### AIM OF THE TASK
Of the entries below, restate word for word only the section that runs from the line with "Instruction: Toggle the pin next to Downloads" to the line with "Task: Click Cari Cari's 15 scrobbles bar", counting both ends.

[Dataset entries]
-- Opening Marker --
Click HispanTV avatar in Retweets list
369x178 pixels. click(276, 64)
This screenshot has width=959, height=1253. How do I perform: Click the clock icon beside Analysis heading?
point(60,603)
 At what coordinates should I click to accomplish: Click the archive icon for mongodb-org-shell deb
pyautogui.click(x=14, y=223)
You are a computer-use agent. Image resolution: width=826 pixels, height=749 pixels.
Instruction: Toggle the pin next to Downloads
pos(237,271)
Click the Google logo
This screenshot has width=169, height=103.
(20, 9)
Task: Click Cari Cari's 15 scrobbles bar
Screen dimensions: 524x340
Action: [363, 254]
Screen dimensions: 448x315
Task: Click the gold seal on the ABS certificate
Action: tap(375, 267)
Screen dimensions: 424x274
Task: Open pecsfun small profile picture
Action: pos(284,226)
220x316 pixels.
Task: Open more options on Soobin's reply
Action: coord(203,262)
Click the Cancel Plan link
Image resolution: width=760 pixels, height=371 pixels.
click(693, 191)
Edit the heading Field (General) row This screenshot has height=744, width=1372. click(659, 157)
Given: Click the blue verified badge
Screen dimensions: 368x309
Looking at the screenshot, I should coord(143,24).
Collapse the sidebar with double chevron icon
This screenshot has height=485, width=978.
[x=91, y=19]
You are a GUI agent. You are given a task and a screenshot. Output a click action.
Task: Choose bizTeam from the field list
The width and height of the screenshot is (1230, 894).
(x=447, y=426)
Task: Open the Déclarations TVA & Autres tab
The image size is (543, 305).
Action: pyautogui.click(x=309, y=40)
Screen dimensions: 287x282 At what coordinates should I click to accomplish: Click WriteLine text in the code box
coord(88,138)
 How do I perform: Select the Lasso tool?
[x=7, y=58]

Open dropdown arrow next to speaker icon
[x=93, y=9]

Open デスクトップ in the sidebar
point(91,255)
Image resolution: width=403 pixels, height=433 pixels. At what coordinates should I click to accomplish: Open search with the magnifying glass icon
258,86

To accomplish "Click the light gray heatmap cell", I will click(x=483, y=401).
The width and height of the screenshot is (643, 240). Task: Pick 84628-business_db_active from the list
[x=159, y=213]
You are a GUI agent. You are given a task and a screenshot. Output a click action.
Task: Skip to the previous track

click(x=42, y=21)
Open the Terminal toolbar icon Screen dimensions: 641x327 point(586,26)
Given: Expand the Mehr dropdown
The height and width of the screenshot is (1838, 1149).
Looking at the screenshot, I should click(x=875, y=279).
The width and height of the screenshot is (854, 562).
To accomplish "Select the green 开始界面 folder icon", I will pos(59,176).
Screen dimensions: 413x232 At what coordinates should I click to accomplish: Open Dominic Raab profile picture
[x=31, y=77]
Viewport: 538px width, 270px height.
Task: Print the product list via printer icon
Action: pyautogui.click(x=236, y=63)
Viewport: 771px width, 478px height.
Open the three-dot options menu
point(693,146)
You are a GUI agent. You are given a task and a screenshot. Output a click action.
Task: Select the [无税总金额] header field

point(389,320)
-- Closing Marker --
### EXERCISE RESPONSE
Instruction: Toggle the pin next to Downloads
pos(237,271)
Click the Google logo
This screenshot has width=169, height=103.
(20, 9)
Task: Click Cari Cari's 15 scrobbles bar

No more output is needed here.